# Data extracts:
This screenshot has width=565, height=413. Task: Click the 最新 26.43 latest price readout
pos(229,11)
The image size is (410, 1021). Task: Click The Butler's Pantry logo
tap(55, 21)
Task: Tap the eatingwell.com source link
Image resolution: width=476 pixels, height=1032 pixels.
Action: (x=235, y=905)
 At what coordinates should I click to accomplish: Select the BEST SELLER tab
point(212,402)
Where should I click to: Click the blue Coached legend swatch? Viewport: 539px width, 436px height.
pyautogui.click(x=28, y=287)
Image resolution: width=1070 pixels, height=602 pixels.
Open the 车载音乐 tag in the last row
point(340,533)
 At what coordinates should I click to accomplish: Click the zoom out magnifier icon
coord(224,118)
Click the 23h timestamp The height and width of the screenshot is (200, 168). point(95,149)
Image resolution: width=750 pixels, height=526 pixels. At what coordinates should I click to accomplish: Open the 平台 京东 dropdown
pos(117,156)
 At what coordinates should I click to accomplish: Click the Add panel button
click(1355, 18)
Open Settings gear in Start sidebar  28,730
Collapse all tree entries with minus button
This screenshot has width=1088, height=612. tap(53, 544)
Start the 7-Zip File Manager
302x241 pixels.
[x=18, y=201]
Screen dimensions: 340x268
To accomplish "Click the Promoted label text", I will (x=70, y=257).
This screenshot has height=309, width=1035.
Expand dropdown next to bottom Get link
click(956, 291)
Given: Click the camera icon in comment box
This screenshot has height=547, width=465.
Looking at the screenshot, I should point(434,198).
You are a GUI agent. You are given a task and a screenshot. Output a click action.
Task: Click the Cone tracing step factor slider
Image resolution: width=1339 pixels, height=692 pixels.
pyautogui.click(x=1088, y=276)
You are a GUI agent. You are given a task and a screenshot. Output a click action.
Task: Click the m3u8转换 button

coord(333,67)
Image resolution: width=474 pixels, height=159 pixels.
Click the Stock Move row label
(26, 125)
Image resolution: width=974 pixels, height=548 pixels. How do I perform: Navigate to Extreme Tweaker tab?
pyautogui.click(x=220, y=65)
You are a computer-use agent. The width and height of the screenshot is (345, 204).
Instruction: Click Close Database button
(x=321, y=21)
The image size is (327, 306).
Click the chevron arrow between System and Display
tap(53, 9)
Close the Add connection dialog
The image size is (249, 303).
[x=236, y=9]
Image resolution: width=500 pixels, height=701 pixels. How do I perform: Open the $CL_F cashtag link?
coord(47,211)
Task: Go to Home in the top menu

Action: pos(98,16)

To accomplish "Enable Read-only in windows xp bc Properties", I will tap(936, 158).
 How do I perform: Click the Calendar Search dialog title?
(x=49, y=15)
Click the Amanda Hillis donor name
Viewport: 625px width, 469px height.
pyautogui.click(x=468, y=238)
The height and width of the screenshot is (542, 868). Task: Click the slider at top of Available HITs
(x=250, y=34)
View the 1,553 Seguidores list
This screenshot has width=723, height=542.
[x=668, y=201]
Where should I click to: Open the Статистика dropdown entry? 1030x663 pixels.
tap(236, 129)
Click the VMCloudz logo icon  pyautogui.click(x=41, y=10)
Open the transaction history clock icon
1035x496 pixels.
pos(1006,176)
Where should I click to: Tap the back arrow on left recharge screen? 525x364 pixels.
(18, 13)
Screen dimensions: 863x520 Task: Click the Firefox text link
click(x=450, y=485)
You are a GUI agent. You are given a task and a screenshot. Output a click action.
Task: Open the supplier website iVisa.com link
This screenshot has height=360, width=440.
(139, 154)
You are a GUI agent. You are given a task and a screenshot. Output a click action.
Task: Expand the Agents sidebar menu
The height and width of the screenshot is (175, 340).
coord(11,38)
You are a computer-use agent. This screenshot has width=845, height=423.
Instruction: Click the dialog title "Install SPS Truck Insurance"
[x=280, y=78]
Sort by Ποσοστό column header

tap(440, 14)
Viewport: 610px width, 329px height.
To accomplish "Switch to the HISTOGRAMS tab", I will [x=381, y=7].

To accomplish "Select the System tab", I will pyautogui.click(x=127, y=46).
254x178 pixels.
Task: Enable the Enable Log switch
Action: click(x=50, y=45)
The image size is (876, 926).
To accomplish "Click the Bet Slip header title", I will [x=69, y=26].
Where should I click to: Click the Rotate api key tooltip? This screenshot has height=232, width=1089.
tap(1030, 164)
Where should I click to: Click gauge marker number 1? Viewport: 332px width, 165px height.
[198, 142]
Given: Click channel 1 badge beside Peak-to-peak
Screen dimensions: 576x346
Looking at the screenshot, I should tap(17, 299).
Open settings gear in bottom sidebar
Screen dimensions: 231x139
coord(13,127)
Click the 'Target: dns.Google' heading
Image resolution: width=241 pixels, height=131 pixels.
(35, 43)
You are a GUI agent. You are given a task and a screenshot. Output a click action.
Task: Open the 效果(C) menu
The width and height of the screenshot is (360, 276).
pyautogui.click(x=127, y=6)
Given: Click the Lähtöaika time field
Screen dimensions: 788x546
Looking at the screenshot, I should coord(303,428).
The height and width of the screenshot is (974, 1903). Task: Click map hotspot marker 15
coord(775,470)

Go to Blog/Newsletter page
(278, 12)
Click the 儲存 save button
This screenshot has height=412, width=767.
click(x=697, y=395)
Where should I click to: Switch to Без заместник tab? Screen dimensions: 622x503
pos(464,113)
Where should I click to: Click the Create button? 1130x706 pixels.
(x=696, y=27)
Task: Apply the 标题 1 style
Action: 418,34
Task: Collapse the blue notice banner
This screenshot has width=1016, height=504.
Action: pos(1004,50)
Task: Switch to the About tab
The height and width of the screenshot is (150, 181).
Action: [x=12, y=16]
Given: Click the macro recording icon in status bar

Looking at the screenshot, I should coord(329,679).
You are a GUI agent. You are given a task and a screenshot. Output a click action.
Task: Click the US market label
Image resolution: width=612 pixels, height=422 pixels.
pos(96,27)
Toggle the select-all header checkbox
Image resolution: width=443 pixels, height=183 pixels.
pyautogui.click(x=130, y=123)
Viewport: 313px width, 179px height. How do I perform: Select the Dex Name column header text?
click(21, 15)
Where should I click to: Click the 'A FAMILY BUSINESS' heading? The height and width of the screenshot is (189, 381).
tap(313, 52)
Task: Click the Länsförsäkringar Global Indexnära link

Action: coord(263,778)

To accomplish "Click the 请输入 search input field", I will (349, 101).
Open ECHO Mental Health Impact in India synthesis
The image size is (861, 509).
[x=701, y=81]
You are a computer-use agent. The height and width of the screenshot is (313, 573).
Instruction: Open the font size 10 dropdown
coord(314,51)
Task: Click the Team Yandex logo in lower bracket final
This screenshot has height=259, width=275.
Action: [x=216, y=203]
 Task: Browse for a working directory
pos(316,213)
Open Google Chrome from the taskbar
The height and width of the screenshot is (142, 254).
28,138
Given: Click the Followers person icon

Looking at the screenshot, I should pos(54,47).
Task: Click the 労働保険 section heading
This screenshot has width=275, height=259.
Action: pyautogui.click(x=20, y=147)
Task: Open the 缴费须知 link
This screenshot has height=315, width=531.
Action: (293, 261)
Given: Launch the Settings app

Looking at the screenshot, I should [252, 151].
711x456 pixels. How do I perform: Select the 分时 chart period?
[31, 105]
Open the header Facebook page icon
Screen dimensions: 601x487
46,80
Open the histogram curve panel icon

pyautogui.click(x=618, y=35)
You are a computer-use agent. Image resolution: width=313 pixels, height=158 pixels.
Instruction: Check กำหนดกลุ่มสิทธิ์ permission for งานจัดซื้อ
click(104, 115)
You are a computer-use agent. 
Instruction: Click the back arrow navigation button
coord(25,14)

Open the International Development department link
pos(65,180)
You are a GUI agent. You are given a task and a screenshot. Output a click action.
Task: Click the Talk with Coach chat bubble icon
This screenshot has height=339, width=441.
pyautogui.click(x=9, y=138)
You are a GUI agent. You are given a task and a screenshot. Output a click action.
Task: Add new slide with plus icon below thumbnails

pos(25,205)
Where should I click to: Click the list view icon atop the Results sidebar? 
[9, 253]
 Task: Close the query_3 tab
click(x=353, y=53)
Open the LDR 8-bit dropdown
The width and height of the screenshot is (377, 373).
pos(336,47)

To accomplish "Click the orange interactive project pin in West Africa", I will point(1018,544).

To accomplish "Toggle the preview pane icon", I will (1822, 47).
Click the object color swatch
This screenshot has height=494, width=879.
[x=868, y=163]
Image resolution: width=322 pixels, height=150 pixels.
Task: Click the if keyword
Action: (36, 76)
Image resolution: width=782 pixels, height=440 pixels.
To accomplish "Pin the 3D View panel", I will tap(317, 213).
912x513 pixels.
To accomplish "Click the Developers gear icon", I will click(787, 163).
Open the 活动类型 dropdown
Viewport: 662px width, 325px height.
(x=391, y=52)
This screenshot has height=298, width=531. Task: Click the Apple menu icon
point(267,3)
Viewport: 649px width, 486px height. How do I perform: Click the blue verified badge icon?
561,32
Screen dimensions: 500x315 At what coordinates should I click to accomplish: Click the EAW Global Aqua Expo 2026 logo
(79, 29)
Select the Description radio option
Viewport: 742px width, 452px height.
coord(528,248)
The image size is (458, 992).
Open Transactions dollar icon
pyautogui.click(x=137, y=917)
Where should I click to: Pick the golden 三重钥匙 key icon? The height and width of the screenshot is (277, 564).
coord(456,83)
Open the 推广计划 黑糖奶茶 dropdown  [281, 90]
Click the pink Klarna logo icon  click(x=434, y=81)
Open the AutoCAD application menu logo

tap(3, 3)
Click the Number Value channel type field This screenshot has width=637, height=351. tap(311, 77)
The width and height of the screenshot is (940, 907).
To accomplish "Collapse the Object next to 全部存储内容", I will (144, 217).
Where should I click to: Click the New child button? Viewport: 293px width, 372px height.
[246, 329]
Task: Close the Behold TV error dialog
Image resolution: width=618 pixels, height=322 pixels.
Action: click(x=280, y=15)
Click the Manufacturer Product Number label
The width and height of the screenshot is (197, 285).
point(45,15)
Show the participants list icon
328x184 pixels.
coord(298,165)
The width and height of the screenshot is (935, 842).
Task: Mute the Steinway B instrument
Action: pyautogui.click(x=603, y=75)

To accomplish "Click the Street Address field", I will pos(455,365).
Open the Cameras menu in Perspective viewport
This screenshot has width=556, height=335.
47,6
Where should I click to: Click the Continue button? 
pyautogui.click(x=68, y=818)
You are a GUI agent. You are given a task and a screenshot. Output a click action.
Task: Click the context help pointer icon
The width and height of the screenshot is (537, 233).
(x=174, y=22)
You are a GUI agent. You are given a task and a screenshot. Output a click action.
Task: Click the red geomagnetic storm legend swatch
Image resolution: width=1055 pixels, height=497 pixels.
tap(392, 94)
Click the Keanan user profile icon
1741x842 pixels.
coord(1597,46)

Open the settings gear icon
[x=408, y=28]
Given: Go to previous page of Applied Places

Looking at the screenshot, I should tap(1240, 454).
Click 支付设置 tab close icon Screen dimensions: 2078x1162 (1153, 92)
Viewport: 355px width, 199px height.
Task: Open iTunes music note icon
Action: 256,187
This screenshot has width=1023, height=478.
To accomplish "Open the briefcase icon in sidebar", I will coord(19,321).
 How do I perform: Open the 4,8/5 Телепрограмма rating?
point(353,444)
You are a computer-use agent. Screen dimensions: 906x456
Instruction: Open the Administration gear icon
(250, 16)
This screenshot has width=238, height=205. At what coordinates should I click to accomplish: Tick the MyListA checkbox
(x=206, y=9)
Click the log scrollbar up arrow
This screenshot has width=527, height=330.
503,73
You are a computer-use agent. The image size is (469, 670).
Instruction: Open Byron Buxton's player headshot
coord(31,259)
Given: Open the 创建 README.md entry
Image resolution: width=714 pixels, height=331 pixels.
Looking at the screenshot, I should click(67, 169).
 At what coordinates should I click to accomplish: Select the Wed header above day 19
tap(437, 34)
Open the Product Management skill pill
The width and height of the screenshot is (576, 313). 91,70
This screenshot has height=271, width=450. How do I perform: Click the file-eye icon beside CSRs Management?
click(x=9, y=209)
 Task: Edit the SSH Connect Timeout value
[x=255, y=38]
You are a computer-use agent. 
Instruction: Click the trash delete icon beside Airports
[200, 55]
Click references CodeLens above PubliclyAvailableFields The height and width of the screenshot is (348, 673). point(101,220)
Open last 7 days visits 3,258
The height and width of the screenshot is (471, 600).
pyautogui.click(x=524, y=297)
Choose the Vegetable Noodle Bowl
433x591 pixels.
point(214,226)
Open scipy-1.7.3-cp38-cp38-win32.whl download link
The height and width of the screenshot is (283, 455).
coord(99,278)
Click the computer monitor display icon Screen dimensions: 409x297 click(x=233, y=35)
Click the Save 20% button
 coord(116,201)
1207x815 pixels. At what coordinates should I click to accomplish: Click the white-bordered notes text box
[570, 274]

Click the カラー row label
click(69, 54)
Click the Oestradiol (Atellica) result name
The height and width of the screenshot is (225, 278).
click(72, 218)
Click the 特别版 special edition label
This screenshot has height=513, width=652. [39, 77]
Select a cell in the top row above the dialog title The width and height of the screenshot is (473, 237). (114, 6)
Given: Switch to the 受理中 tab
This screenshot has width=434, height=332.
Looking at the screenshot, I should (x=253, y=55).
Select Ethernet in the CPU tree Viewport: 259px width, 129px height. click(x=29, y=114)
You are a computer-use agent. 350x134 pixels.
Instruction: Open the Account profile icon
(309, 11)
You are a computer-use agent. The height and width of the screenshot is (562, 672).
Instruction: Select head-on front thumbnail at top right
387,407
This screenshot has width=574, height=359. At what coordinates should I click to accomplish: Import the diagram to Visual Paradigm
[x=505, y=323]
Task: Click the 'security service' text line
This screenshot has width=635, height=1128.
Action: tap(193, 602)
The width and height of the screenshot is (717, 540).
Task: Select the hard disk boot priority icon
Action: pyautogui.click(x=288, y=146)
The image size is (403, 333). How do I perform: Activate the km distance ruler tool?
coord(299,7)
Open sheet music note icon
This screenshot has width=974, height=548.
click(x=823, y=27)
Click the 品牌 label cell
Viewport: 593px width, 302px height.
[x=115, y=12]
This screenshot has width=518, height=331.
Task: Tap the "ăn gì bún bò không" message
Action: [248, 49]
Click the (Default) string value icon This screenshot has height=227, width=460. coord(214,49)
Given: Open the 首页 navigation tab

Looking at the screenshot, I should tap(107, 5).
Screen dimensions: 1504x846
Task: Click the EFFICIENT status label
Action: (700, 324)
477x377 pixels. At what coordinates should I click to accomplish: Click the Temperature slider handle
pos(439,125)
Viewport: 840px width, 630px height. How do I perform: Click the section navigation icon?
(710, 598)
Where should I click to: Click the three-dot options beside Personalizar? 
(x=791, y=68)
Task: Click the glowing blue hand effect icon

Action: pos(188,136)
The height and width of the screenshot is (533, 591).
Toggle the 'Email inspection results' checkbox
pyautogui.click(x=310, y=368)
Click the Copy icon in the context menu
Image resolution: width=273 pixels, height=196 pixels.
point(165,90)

# Task item:
Take each line from the preceding material that contains "cell" and copy it.

# Written solution:
Select a cell in the top row above the dialog title The width and height of the screenshot is (473, 237). (114, 6)
Click the 品牌 label cell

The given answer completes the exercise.